*Records from a collection:*
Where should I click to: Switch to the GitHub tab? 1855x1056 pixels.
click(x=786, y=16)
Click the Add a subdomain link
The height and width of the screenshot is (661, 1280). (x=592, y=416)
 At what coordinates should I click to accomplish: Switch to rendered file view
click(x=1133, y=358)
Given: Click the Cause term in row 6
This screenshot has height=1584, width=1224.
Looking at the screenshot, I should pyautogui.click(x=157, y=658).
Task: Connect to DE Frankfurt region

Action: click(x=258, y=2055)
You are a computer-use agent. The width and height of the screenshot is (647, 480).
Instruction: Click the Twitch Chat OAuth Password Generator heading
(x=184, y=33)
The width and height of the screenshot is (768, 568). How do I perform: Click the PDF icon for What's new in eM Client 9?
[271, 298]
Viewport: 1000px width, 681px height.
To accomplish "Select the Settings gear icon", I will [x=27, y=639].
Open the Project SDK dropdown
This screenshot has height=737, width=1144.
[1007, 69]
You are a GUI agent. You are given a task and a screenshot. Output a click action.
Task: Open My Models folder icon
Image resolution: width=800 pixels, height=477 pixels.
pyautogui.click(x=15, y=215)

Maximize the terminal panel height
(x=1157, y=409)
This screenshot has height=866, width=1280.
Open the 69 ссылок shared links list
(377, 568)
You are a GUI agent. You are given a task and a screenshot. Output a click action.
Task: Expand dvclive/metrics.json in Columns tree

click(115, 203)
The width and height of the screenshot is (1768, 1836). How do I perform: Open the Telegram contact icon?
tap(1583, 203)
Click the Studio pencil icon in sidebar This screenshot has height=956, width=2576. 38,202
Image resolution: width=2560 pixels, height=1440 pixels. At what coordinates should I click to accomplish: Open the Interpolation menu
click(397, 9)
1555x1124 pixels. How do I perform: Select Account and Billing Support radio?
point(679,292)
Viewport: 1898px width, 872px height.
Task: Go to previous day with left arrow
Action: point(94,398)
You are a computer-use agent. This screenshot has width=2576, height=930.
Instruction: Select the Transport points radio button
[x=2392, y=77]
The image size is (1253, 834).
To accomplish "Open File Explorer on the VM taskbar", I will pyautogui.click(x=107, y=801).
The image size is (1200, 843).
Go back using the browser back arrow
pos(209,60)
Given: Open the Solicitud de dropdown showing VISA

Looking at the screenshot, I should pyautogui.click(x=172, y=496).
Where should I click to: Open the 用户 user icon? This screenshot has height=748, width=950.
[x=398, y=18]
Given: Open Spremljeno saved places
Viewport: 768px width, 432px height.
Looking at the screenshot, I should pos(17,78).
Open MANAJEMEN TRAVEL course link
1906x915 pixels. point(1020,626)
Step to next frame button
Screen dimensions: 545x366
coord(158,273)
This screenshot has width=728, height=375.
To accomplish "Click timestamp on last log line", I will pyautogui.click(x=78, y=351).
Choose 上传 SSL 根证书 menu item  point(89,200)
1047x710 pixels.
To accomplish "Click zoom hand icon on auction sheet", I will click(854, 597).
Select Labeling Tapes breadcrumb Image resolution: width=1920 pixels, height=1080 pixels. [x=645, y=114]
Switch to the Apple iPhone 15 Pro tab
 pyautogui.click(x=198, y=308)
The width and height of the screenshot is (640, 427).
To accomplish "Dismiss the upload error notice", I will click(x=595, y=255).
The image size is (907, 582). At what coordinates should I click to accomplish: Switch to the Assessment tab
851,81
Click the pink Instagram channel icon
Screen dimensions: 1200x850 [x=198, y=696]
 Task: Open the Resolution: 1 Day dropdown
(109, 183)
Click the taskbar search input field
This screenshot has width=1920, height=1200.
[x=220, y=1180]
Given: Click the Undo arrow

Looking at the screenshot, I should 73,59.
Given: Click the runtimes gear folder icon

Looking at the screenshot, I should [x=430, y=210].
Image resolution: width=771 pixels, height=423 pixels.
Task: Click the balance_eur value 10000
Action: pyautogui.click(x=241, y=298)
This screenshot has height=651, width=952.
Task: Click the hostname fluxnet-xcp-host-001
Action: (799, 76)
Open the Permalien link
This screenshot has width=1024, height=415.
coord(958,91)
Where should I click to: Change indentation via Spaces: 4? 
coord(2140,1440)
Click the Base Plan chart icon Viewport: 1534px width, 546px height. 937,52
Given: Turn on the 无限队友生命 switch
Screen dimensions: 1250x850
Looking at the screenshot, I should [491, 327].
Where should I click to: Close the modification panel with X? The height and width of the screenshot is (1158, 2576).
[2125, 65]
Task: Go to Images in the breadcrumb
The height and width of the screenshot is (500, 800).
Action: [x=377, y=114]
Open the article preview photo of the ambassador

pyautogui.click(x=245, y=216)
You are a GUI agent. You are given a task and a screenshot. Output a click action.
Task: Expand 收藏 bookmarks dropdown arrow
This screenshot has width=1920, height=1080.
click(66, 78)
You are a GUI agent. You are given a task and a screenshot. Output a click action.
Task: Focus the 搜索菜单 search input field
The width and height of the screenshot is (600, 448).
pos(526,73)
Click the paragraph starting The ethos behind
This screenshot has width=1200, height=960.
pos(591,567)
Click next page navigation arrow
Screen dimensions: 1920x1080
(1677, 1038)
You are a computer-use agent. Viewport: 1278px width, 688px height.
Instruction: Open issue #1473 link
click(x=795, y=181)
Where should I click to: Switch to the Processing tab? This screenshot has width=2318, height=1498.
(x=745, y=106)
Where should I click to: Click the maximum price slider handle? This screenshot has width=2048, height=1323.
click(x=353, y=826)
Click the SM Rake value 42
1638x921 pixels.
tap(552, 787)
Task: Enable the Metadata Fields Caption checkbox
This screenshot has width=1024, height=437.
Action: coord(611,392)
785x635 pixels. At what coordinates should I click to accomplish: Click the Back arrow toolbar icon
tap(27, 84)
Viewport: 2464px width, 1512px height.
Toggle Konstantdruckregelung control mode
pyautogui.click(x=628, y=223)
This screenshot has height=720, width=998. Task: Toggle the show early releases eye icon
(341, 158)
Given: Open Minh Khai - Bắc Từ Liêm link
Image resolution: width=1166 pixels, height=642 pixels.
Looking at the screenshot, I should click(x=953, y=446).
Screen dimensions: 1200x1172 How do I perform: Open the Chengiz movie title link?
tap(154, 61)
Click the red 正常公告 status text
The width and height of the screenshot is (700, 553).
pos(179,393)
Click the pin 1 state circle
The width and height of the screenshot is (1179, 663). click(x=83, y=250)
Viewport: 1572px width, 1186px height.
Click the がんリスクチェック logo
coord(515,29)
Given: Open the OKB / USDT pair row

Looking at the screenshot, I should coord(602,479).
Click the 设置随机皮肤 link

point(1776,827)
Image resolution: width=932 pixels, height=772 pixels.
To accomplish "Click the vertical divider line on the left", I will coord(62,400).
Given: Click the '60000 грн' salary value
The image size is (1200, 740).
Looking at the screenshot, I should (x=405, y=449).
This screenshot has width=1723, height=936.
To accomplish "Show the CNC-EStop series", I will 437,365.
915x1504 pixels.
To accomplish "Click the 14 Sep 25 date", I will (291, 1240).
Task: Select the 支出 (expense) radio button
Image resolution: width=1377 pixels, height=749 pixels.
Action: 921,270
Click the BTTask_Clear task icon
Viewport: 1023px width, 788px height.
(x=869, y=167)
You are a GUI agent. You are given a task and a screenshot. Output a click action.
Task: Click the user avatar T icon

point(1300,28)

*DIRECTION:*
Copy out the data above verbatim, from the line containing "Given: Click the '60000 грн' salary value" through the end of the data, including both ends.

*ANSWER TO THIS PROBLEM:*
Given: Click the '60000 грн' salary value
The image size is (1200, 740).
Looking at the screenshot, I should (x=405, y=449).
This screenshot has width=1723, height=936.
To accomplish "Show the CNC-EStop series", I will 437,365.
915x1504 pixels.
To accomplish "Click the 14 Sep 25 date", I will (291, 1240).
Task: Select the 支出 (expense) radio button
Image resolution: width=1377 pixels, height=749 pixels.
Action: 921,270
Click the BTTask_Clear task icon
Viewport: 1023px width, 788px height.
(x=869, y=167)
You are a GUI agent. You are given a task and a screenshot. Output a click action.
Task: Click the user avatar T icon

point(1300,28)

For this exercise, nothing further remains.